Pero ha vuelto José Luis Jiménez y sus 44 años ¿Puede una vida entera entrar en una bolsa? ¿Amar, doler, vivir, ser persona en un lugar es un asunto jurisdiccional? Pienso en él, de nuevo, imagino una vida en códigos culturales compartidos, como la que yo tengo. Me pregunto cómo habrán sido sus desayunos y en qué creía, pienso en los santos a los que se encomendaría diariamente y en los recuerdos de su infancia. Me pregunto qué olores estarían fijados en su mente con alegría y si quizá haya tenido el placer de haber tenido abuelas, mexicanas seguramente, que le hayan besado la cabeza antes de ir a dormir. Qué le habría gustado más ¿el amanecer o el atardecer? Pienso en cómo habrá sido para él la decisión de migrar y en lo difícil que debe ser la vida estando indocumentado en un país. ¿Llamaría por teléfono a su madre? ¿Pensaría en su familia mexicana con la misma nostalgia que mis amigas y amigos porteños piensan en sus abuelas y familias italianas? ¿Lloraría en silencio extrañando y a veces deseando solamente volver? ¿Habrá sentido la plenitud que se siente encontrar el lugar en el mundo, aunque no sea en el país en el que se nació? ¿De qué club de futbol mexicano sería hincha? Creo que quizá cuando cocinaba tacos habrá sentido la misma emoción y nostalgia que siento yo cuando cocino frijoles o ajiaco. ¿Tendría hijos o hijas? Pienso en la taza de café caliente que se habrá enfriado en la mesa de su casa, esperándolo, ese día.

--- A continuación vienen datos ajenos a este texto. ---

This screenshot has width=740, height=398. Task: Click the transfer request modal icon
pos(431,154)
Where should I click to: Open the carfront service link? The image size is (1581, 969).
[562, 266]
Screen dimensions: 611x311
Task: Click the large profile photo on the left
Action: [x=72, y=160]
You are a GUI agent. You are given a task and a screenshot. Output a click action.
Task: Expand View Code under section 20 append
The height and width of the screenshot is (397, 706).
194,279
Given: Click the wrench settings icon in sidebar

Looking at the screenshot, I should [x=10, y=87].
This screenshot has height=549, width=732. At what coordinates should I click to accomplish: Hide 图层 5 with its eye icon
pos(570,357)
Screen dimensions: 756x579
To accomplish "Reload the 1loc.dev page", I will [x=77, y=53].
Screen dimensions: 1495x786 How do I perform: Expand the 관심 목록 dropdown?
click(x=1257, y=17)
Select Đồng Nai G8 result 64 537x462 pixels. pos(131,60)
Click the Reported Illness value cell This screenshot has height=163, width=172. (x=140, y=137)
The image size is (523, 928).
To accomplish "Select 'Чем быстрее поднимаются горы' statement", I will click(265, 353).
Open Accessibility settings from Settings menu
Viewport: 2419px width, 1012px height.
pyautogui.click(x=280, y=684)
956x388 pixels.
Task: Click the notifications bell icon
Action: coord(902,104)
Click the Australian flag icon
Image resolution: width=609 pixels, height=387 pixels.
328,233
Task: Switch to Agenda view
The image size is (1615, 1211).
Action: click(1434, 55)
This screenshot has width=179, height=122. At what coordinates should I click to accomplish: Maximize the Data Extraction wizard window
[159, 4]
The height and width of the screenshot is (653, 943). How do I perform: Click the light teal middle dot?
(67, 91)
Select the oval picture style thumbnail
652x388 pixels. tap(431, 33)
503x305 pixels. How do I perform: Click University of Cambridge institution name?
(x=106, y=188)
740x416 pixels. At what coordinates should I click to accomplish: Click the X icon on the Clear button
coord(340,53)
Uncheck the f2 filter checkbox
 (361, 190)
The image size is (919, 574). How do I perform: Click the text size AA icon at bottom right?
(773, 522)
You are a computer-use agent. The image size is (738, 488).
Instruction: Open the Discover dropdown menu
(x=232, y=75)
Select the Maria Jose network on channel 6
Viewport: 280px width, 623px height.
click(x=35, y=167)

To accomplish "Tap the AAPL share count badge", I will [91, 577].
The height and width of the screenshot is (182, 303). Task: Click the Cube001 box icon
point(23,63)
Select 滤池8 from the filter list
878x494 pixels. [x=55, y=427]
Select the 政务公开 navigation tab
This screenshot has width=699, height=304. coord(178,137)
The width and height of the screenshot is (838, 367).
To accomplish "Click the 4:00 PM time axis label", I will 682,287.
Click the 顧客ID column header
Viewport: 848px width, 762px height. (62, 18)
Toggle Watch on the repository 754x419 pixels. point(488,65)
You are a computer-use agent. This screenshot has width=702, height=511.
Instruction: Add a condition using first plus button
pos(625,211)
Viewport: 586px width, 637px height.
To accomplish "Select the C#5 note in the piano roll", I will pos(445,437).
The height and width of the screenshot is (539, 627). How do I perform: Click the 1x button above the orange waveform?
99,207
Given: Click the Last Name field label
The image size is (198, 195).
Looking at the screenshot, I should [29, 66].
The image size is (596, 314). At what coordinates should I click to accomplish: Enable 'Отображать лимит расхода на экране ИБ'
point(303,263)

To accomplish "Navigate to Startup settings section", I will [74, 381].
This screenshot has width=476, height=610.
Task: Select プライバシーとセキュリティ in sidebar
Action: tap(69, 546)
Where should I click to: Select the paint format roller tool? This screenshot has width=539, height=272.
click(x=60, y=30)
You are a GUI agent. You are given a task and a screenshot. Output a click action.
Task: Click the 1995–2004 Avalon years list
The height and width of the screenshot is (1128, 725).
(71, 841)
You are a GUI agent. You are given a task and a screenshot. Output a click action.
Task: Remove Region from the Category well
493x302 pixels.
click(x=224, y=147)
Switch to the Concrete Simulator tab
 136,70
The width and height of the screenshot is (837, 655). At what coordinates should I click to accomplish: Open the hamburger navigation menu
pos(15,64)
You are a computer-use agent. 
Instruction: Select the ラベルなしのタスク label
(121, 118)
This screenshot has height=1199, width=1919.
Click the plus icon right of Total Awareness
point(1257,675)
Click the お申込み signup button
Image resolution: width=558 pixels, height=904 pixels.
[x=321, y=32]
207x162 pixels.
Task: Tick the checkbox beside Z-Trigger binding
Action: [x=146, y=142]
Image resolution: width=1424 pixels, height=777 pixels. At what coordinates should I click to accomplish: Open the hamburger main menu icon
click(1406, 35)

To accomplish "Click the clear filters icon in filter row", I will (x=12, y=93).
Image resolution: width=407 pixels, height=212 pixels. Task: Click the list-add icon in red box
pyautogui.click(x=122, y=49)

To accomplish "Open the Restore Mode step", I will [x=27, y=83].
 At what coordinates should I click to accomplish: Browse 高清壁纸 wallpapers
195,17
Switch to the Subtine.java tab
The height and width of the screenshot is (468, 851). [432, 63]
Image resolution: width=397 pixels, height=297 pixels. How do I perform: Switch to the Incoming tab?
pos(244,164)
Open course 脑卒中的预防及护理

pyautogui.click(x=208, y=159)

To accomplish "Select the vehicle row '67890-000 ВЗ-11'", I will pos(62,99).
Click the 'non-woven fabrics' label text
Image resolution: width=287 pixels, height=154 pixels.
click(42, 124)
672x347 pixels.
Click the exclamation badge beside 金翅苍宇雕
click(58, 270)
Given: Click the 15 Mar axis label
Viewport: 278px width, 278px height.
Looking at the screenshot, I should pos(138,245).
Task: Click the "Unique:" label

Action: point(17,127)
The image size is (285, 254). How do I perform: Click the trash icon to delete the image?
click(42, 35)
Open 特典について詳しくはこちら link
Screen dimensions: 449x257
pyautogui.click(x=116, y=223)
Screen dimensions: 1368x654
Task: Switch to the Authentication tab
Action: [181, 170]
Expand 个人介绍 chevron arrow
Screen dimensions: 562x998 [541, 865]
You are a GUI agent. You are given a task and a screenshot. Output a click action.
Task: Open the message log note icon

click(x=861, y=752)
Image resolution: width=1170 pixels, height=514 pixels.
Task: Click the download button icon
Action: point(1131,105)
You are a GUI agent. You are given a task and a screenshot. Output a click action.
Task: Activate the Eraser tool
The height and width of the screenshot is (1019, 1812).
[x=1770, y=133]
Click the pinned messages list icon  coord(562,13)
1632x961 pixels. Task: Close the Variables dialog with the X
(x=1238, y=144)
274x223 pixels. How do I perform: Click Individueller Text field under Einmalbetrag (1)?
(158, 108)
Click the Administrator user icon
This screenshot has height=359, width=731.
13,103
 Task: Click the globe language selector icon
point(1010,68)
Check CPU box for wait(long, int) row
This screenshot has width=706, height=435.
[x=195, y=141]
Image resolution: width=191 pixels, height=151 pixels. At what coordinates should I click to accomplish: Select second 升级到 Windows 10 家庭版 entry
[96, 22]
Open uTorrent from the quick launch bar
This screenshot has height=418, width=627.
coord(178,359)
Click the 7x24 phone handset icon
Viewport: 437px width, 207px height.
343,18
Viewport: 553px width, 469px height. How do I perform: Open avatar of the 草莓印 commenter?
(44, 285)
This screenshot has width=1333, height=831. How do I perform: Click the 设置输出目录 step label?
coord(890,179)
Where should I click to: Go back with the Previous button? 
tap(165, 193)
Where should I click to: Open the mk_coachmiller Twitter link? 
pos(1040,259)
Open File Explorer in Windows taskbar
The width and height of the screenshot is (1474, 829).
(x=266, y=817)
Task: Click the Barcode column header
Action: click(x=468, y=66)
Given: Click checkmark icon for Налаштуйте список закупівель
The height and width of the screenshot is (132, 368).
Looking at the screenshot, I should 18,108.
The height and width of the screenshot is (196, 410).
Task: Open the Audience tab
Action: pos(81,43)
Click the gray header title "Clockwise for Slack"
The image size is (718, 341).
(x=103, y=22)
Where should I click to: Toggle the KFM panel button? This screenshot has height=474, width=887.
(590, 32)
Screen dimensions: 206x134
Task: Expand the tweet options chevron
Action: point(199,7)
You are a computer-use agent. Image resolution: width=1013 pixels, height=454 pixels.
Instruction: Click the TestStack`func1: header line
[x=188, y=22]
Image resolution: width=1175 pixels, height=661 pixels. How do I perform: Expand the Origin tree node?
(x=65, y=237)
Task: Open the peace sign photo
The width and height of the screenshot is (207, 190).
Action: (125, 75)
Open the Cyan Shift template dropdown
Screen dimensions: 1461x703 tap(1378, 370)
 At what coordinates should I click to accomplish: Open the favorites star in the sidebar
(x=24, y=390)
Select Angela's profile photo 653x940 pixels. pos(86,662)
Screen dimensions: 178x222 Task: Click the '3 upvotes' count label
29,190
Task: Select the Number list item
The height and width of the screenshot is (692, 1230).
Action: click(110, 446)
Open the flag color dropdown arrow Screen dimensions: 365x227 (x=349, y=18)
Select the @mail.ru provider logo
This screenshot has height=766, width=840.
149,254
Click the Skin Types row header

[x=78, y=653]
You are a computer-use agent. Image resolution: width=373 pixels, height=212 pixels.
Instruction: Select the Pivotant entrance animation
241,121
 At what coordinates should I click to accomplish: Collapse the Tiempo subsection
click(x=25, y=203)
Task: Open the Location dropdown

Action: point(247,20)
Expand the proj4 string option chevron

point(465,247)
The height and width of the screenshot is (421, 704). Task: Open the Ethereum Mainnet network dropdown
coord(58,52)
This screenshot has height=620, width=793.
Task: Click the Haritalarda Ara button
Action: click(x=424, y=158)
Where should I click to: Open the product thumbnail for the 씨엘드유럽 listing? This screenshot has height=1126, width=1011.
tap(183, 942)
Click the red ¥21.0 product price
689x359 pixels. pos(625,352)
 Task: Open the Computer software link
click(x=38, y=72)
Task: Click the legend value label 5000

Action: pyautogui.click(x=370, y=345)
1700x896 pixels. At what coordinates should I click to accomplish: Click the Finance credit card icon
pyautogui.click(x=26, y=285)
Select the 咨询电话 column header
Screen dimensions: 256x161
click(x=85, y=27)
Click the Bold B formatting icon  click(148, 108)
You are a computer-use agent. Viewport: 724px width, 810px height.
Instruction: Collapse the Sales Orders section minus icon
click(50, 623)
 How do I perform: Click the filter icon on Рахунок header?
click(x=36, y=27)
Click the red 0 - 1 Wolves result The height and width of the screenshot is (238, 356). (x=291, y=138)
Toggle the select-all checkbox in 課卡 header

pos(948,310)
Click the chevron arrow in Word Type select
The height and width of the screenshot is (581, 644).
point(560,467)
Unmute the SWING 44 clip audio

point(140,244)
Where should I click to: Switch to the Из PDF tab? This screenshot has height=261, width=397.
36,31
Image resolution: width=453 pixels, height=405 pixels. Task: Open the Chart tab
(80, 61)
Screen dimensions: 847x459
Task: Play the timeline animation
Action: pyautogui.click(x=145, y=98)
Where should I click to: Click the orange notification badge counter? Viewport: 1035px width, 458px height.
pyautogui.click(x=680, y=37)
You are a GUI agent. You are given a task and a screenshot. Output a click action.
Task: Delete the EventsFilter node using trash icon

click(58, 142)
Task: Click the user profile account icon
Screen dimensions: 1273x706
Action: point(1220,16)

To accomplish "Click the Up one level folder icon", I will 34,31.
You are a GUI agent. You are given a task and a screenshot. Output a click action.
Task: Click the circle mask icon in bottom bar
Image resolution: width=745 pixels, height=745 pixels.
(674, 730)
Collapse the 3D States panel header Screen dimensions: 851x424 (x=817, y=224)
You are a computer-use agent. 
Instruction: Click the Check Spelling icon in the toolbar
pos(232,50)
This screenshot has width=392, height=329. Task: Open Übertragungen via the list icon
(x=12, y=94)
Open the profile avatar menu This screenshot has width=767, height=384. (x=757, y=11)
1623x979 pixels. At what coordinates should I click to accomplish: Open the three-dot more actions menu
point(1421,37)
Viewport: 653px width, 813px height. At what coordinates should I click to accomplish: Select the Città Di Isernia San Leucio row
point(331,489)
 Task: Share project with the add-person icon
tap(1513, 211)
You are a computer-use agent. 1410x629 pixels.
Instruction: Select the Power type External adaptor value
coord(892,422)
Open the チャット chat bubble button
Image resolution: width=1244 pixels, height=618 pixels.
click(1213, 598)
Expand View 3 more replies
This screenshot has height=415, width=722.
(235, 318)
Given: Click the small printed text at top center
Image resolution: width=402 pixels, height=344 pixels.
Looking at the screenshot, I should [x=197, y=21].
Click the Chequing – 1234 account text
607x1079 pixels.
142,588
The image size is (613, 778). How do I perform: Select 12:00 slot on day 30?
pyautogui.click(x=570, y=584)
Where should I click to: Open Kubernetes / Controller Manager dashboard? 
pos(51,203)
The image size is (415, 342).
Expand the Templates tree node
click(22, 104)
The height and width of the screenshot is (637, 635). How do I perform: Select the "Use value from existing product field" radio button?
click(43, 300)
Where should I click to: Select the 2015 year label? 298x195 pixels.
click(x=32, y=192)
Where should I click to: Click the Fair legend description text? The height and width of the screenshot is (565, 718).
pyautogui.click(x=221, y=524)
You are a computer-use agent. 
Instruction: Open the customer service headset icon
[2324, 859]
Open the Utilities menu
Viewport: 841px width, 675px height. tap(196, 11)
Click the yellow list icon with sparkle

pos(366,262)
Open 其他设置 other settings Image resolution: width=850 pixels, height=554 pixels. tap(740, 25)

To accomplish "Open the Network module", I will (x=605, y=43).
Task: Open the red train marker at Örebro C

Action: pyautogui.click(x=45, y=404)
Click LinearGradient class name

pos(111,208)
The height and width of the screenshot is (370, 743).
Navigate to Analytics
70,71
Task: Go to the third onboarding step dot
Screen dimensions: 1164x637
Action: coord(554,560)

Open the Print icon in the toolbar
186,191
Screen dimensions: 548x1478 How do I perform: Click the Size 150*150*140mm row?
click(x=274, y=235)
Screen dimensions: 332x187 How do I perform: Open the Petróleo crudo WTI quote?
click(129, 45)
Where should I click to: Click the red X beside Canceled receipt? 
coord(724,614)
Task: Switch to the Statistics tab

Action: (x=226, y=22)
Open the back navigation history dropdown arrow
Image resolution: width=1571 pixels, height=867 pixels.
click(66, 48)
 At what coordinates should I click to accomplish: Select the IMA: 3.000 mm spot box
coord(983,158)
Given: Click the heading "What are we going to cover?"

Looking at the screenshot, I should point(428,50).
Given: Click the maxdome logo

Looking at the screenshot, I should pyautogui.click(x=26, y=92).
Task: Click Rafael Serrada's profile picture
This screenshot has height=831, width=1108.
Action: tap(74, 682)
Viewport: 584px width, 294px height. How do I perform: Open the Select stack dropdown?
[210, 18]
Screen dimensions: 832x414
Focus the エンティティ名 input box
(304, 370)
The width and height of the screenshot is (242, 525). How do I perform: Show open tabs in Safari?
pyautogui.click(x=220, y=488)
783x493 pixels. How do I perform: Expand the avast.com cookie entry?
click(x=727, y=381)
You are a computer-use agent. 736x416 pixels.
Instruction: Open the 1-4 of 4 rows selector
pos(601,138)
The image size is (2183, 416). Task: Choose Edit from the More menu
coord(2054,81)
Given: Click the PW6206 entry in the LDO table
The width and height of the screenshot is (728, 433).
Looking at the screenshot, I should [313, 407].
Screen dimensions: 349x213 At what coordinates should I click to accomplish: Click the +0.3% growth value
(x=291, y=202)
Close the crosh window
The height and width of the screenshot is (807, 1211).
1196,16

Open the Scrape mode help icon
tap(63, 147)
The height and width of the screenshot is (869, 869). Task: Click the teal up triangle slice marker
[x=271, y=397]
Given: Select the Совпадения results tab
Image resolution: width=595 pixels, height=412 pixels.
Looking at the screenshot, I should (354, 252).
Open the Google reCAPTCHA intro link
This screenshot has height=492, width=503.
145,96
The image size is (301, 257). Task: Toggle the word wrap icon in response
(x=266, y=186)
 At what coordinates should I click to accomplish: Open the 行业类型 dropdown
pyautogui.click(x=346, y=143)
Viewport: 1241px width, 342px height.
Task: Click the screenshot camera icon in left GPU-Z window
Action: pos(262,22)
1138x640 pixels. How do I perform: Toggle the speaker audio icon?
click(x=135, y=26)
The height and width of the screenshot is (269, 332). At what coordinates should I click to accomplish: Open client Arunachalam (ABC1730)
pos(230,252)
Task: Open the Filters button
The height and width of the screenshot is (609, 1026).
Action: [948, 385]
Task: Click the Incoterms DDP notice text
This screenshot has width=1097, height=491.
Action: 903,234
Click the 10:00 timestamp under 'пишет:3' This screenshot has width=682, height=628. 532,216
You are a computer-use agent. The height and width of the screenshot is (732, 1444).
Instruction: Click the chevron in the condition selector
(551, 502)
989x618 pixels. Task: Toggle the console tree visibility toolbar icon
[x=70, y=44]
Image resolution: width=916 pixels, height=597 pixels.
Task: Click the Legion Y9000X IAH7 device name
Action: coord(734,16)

Todo esto es mucho más que un pirulo de tapa. A José Luis Jiménez le quitaron la vida antes de que él se la quitara. Quiero pensar que su cuerpo habrá tenido un ritual de despedida, que lo habrán podido llorar, viéndolo y tocándolo muerto las personas que lo amaban.
Me pregunto a cuántas y cuántos Josés Luises Jiménez les arrebatan la vida antes de que mueran o se maten. Vienen las imágenes de los de estas semanas, expulsados y humillados. Y entonces el eco de su grito desesperado en el puente de Tijuana llega hasta estos días. La pulsión de la vida, de la muerte y del deseo ocurren en nuestra forma más primitiva, la lengua con la que lamemos un cuerpo es la misma con la que nos inscribimos en un lenguaje. José Luis Jiménez, de 44 años, seguramente trabajó en inglés, pero si él, desesperado, gritó en español, con seguridad también habrá rezado en español y entonces, mientras su cuerpo caía debió haberse despedido de su vida, también, con y en la misma lengua en la que amó.